Eusocial Insects: The Extreme of Reproductive Dominance
In ants, bees, and termites, the hierarchy reaches its most absolute form. The queen is the sole reproductive individual, while the workers are sterile. This system, rooted in the genetic and ecological advantages of haplodiploidy, represents an evolutionarily extreme form of reproductive dominance and altruistic submission. The hierarchy is not maintained by individual aggression but by developmental pathways and chemical signaling, creating a superorganism where social roles are fixed and highly specialized. In honeybees, the queen produces pheromones that inhibit the development of ovaries in workers, ensuring her reproductive monopoly. This chemical mediation of hierarchy demonstrates how evolution can solve the problem of social order without the need for overt conflict.
Game Theory and the Logic of Submission
Behavioral ecology uses game theory to understand how individuals make decisions about conflict. The Hawk-Dove model is a classic framework that demonstrates how the Evolutionarily Stable Strategy depends on the costs of fighting relative to the value of a resource. When injury is costly, displaying “Dove” behavior and retreating from a fight can be a better long-term strategy than escalating. The “bourgeois” strategy, where an individual plays Hawk when owning a resource and Dove when intruding, is a powerful model for how respect for established hierarchies can evolve without complex cognition. This explains why submission is not a sign of weakness but an adaptive behavior that maximizes fitness in situations where the cost of conflict exceeds the potential reward. Real-world studies on fighting in red deer stags and spider webs have confirmed that individuals assess resource value and opponent strength to make optimal decisions—a phenomenon known as “mutual assessment.” The evolution of submissive displays, such as a wolf exposing its throat or a primate baring its teeth, serves as a reliable signal of defeat that prevents further escalation.

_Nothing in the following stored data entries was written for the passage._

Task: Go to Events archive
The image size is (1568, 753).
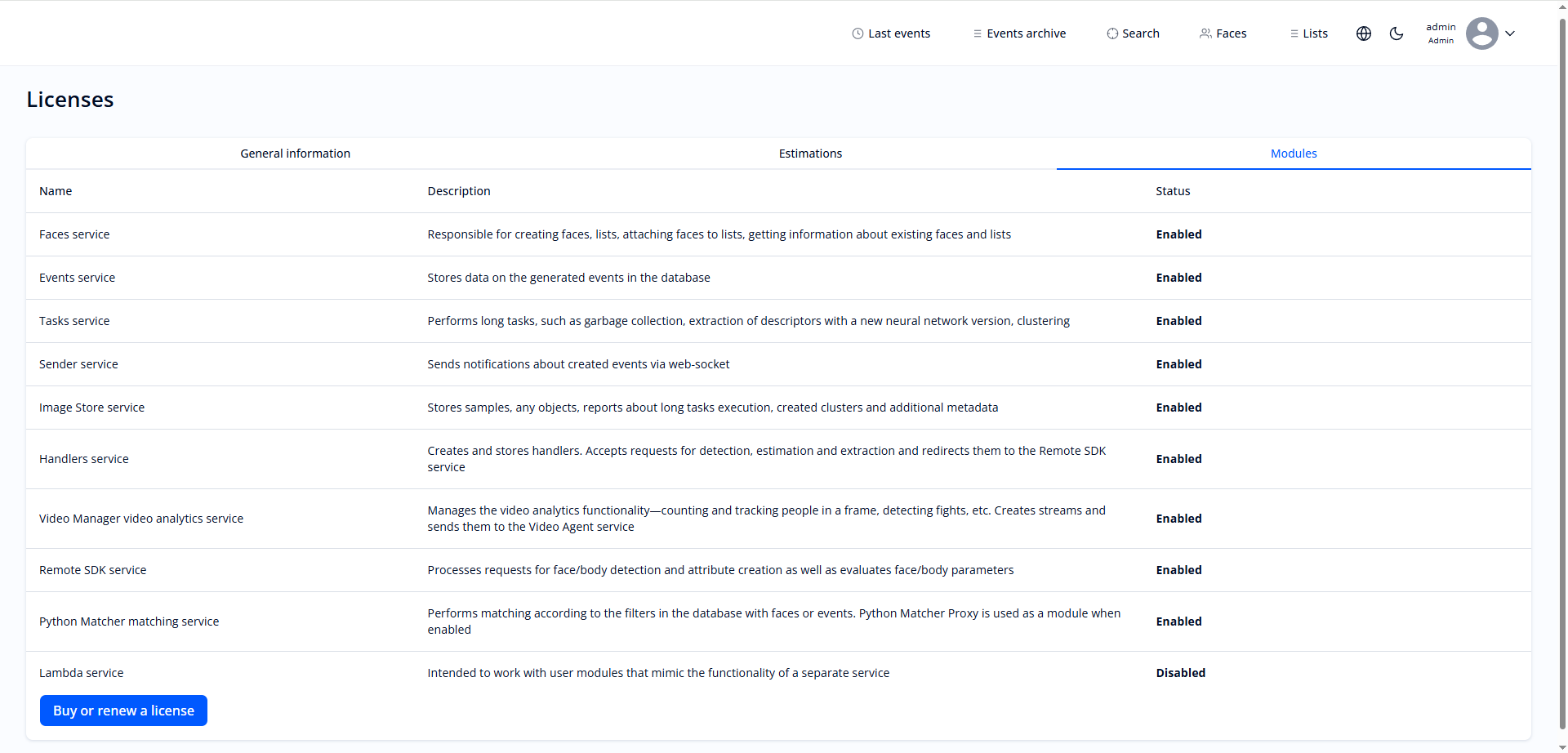Action: 1026,33
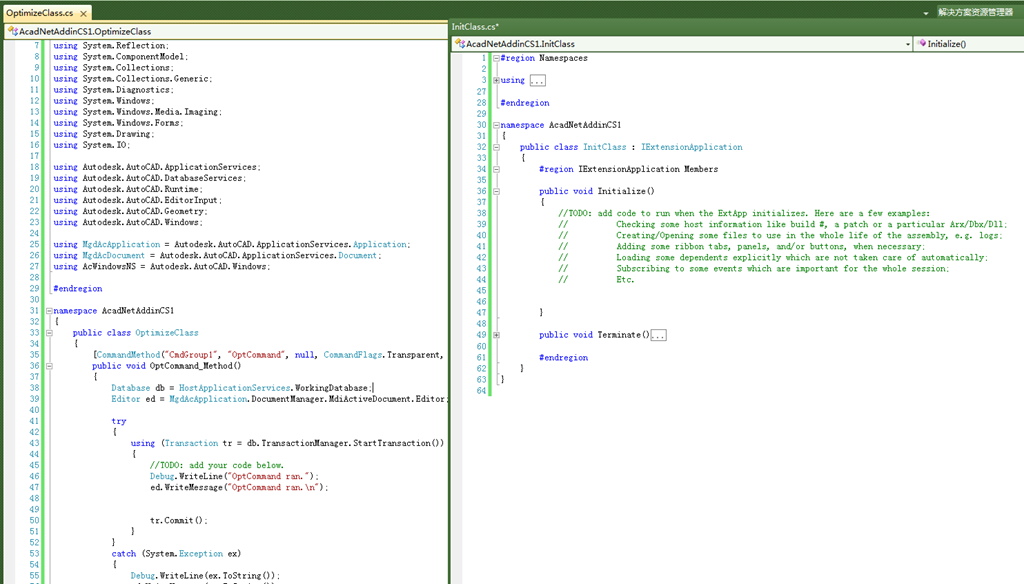Open the 解决方案资源管理器 panel

click(974, 12)
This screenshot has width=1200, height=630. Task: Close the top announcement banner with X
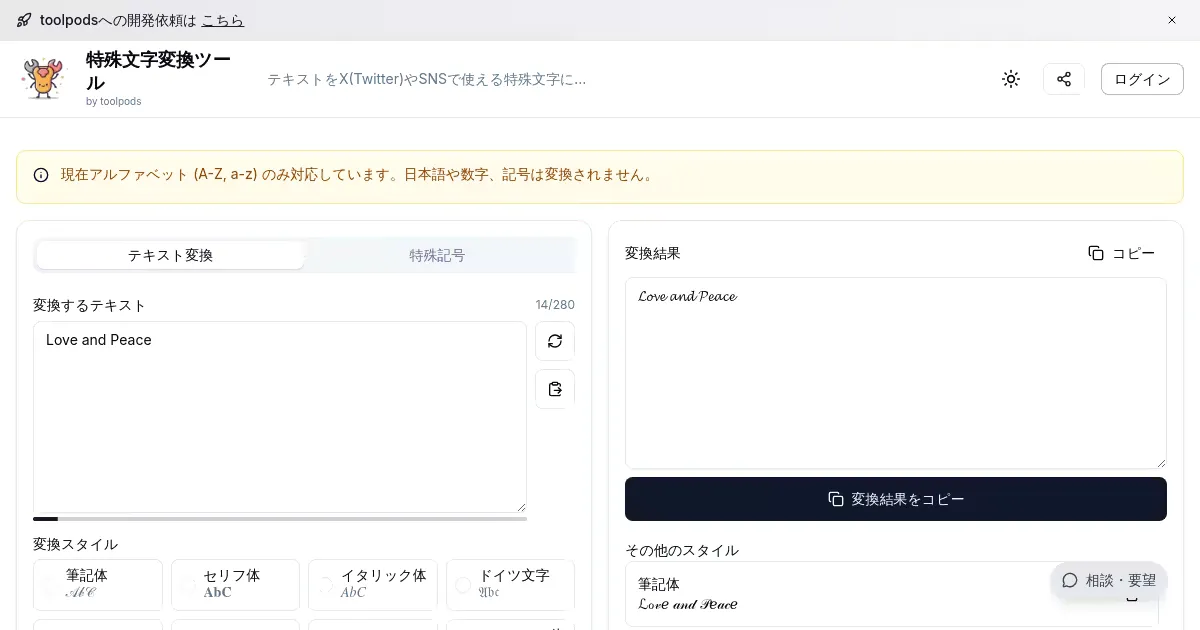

Conclusion: The Adaptive Logic of Social Order
Dominance and submission are not arbitrary displays of power but the fundamental currencies of social organization, shaped by millions of years of evolution. Behavioral ecology reveals that hierarchies are dynamic interfaces between an individual’s drive to survive and reproduce and the environmental constraints that define the realm of the possible. By reducing intragroup conflict, facilitating coordinated action, and allocating resources to those best able to use them, hierarchical systems have evolved repeatedly across the tree of life. Understanding the behavioral ecology of these systems provides a window into the deep evolutionary roots of social order, from the simplest insect colony to the most complex primate society. Future research will continue to uncover how neuroendocrine mechanisms, cognitive abilities, and ecological pressures interact to shape the diverse forms of dominance and submission we observe in nature.
For further reading, see the foundational work on dominance hierarchies in domestic fowl (Schjelderup-Ebbe, 1921) and studies on the winner effect in cichlid fish. The Hawk-Dove model is extensively discussed in Game Theory and Animal Behavior (Dugatkin and Reeve, 1998). Recent research on primate social strategies is reviewed in the journal Behavioral Ecology and Sociobiology.